Members of the Landmarks Preservation Commission on Tuesday announced they would formally consider establishing the districts in the neighborhood where existing city landmarks are few and far between.
“Sunset Park is a very special place — it really is unlike all of our other Brownstone districts,” said Commission Chairwoman Sarah Carroll. “This is something that is exciting as an area that doesn’t have a lot of landmarks.”
The agency’s decision to formally consider the districts came years after local preservationists with the so-called Sunset Park Landmarks Committee pushed the Commission to evaluate 22 neighborhood blocks for the designation back in March 2014.
That request led agency staffers to conduct their own survey of the neighborhood currently home to five individual landmarks, which resulted in the Commission identifying the four areas it may soon designate as historic districts. Those areas include:
• 44th Street between Fifth and Seventh avenues.
• 46th, 47th, and 48th streets between Fifth and Sixth avenues, plus the Sixth Avenue–facing blocks between 47th and 49th streets.
• 50th Street between Fourth and Fifth avenues.
• 54th, 55th, 56th, 57th, 58th, and 59th streets between Fourth and Fifth avenues.
City preservationists chose the four swathes because the buildings within them represent Sunset Park’s “primary periods of development and building typologies,” according to the Commission’s director of research, Kate Lemos McHale, who said the proposed districts “represent the best of Sunset Park.”
If all four are designated, the historic districts would preserve more than 500 buildings, which include a mix of wood, stone, and brick structures, as well as row houses built between the late 19th and early 20th centuries.
The Commission’s announcement followed its 11 members’ unanimous vote to calendar the historic-districts proposal — the first step in the formal designation process, which now requires setting a date for a public hearing where locals can weigh in on the plan.

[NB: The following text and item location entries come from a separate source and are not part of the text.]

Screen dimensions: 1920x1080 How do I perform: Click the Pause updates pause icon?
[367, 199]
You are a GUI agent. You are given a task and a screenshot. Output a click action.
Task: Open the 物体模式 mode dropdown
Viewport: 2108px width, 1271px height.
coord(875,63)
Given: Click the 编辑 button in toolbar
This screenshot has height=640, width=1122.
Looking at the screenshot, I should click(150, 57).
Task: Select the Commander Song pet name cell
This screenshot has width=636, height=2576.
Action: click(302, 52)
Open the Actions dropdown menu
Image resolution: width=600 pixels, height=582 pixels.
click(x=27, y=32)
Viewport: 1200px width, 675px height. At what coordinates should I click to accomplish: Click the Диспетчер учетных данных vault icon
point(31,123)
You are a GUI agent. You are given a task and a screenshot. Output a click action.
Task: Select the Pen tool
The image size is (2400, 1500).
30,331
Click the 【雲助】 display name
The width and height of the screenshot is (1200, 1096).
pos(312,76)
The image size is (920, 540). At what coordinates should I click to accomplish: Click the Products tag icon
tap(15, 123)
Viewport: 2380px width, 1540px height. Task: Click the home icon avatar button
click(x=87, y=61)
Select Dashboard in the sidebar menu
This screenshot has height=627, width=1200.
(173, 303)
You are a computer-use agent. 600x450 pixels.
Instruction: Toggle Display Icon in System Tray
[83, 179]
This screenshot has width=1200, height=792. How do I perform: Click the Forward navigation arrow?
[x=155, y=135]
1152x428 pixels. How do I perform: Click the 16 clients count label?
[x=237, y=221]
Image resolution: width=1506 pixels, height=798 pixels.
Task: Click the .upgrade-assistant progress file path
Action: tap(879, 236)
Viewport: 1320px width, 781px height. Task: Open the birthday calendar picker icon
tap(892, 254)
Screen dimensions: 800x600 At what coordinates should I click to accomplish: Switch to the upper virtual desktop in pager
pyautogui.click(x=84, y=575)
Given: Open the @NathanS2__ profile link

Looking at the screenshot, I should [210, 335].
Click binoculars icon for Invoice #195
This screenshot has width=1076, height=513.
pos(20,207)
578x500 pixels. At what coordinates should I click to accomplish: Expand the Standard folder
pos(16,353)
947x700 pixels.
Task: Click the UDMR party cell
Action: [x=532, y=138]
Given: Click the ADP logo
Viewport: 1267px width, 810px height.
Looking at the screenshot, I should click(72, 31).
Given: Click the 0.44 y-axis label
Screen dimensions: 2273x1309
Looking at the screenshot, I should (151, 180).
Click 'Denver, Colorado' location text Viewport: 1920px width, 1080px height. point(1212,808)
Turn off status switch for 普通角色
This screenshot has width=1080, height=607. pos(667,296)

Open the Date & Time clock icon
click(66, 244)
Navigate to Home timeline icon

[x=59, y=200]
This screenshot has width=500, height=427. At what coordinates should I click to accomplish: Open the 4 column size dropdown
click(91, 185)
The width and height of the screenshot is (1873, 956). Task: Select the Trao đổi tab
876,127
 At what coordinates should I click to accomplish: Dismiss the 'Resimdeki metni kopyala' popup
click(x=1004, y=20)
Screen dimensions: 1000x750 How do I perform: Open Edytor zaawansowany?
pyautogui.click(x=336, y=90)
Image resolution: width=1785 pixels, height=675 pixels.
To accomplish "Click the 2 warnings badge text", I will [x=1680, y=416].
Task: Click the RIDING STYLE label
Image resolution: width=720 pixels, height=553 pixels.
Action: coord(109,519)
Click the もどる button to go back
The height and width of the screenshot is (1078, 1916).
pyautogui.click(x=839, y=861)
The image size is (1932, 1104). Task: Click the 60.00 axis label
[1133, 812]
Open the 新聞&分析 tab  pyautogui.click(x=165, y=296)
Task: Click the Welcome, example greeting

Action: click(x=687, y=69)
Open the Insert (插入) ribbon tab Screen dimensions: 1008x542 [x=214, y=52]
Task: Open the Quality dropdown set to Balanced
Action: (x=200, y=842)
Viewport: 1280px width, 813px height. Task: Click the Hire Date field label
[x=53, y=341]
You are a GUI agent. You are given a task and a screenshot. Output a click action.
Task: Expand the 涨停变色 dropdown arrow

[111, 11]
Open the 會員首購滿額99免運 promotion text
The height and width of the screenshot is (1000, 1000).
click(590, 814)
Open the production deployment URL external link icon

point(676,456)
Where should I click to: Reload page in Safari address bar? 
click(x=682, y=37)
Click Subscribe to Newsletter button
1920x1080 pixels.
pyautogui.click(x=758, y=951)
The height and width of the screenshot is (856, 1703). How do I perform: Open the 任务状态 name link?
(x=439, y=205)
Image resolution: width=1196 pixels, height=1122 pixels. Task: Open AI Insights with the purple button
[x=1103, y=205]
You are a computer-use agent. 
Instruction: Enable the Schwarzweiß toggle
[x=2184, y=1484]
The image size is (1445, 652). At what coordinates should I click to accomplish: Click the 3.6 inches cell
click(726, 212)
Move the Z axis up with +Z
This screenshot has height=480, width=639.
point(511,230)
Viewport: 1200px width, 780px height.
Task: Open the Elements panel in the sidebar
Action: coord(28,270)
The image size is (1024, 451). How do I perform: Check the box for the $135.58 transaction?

City law requires the Commission to designate historic districts within two years of a vote to calendar any proposed enclaves, according to spokeswoman Zodet Negron, who said the agency has yet to set a date for its hearing on the suggested Sunset Park districts.
Historic-designation status would landmark all of the properties within the four districts’ boundaries, requiring their’ owners to consult the commission before making any changes to the structures’ exteriors.
The local preservationists who initially pushed to establish a historic district in Sunset Park cheered the Commission’s decision, noting its quick approval of the scheme would go a long way towards preserving aesthetics in a neighborhood already experiencing a surge of development.
“Changes are happening so rapidly that if they were to wait, [these blocks] would be destroyed,” said Lynn Massimo, the vice chairwoman of the local Community Board 7’s Land Use and Landmarks Committee, who founded the Sunset Park Landmarks Committee with fellow residents Lynn Tondrick, Johanna Coxeter, and Rachel Carmean.